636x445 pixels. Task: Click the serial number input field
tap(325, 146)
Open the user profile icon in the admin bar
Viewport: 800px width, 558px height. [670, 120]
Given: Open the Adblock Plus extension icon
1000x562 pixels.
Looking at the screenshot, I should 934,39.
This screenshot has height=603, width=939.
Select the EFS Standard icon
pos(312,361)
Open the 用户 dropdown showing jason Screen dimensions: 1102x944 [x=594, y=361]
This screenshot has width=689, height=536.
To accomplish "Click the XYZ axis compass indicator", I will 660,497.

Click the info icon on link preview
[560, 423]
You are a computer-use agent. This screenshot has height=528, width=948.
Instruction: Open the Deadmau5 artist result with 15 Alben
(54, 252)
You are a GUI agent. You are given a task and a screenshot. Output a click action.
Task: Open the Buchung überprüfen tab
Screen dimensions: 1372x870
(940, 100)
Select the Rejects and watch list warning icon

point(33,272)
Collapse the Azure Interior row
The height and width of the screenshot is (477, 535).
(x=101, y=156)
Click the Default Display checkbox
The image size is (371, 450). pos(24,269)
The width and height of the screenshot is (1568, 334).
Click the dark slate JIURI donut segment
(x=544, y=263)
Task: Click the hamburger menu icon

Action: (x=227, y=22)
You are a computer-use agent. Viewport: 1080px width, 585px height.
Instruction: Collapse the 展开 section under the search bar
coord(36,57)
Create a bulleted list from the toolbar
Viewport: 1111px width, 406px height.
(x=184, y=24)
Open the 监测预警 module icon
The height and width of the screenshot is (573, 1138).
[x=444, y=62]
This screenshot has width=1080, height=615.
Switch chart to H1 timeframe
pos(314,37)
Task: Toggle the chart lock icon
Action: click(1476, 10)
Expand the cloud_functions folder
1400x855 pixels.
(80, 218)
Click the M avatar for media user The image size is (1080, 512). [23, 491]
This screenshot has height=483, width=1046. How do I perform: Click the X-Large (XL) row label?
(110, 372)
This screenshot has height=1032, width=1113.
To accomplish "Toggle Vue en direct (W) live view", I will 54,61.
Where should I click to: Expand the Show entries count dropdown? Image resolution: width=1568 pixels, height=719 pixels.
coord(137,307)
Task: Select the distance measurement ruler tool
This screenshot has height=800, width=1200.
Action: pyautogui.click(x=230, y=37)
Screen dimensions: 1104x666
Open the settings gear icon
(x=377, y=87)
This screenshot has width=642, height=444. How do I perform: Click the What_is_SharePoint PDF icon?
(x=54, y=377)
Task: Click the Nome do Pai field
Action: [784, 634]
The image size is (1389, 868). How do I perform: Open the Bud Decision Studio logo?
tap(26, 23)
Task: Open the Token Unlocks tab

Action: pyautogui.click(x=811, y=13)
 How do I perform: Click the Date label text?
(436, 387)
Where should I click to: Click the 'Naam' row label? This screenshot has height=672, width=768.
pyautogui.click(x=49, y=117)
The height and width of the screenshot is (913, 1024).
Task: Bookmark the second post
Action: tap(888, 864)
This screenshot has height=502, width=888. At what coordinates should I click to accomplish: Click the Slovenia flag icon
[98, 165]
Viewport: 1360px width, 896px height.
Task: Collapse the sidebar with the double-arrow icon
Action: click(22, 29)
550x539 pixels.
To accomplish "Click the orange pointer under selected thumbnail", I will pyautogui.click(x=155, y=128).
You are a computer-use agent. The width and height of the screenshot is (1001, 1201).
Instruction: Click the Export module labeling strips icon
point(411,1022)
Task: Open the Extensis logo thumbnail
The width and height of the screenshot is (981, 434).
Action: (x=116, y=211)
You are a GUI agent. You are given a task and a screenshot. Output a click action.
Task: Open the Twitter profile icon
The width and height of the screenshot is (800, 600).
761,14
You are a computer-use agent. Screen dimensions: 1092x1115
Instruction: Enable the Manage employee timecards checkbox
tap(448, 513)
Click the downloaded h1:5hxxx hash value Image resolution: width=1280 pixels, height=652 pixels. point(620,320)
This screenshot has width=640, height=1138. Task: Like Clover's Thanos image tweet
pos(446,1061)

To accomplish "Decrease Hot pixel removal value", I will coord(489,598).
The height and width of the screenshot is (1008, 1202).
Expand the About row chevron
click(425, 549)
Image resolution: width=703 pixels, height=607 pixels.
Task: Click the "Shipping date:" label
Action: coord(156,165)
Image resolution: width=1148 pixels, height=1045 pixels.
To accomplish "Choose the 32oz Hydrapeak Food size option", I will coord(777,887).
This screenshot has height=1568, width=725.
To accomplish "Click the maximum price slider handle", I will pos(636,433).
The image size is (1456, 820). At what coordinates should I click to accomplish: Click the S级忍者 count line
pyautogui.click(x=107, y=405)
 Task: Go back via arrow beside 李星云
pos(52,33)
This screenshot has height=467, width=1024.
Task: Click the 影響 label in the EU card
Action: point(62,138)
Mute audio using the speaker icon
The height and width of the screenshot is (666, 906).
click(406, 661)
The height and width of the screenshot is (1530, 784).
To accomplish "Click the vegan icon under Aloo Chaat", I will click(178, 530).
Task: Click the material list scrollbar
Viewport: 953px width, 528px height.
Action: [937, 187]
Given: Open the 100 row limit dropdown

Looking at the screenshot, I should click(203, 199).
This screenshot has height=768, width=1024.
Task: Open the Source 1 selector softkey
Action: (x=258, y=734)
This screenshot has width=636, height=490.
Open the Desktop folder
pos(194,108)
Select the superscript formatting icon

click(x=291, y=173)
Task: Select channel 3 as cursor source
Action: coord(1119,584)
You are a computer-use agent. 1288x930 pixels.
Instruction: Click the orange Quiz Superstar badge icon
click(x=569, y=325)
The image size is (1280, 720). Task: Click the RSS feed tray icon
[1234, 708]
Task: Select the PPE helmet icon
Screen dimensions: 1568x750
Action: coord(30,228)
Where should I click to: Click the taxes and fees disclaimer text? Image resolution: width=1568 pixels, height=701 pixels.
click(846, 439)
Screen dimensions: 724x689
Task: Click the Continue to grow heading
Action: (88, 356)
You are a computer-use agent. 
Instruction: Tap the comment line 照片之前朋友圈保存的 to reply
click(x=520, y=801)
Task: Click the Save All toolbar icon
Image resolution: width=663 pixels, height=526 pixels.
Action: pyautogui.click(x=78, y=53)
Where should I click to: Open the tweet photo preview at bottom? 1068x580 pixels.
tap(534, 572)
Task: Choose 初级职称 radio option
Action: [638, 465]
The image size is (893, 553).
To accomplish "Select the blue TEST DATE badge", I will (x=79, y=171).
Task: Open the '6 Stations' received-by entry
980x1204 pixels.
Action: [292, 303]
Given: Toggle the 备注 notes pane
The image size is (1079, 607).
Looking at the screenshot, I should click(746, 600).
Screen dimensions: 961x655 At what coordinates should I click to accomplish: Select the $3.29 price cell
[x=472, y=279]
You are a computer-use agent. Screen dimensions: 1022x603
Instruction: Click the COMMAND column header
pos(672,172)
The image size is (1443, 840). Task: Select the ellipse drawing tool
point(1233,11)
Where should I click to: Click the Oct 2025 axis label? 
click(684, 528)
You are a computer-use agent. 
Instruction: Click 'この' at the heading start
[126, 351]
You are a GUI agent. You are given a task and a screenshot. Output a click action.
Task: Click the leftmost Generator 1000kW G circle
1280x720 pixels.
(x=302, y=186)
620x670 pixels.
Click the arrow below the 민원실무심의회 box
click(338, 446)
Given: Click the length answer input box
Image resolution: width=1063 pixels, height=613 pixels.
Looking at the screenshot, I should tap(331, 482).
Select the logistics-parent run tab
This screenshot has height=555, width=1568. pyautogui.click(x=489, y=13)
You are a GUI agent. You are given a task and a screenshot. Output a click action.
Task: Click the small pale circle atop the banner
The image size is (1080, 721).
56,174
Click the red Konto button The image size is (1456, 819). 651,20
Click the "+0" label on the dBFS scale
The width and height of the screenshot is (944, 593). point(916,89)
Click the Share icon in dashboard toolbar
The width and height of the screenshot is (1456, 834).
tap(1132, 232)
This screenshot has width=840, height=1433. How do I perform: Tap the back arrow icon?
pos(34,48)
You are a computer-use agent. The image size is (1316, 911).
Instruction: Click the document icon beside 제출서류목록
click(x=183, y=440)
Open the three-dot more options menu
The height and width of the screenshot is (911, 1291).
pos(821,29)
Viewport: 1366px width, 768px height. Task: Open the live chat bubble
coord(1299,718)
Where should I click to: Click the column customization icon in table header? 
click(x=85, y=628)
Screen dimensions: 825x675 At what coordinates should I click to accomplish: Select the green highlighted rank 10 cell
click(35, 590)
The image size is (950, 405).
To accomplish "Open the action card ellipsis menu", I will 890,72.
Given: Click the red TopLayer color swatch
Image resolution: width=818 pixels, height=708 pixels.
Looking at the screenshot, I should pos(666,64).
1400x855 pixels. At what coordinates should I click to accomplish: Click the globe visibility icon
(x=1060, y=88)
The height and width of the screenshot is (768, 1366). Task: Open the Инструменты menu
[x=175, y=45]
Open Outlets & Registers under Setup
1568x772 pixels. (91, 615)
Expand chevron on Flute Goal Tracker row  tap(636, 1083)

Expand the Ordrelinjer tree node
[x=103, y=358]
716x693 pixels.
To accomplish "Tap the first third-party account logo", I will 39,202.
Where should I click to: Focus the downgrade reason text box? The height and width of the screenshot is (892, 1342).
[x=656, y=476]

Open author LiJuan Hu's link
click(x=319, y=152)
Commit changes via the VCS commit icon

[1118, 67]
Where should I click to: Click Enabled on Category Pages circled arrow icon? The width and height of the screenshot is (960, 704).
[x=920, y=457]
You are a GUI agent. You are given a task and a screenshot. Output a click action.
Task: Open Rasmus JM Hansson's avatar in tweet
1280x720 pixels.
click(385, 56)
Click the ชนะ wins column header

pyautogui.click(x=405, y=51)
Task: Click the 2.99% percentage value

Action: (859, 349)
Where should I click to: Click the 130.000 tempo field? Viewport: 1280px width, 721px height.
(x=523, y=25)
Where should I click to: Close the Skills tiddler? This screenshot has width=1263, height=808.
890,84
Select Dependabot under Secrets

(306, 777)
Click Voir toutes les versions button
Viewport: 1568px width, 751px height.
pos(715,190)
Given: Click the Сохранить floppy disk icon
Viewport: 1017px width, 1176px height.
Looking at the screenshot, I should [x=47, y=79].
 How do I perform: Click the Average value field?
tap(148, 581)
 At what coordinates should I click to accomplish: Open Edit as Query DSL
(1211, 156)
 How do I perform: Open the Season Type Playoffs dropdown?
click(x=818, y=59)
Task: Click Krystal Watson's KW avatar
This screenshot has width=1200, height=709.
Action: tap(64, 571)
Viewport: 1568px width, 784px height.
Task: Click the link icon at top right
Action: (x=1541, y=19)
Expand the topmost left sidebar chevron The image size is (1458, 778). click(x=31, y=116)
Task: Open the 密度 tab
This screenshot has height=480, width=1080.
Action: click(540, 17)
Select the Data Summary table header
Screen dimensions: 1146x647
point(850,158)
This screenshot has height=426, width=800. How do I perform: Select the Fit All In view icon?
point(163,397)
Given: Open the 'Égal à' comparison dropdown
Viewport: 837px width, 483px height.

---

### What the task asks
For this task, write out exactly the lines of the entries above, starting at the line with "At what coordinates should I click to accomplish: Open" and ending at the line with "Task: Click Krystal Watson's KW avatar", both included, and no others.

### Solution for this task
 At what coordinates should I click to accomplish: Open Edit as Query DSL
(1211, 156)
 How do I perform: Open the Season Type Playoffs dropdown?
click(x=818, y=59)
Task: Click Krystal Watson's KW avatar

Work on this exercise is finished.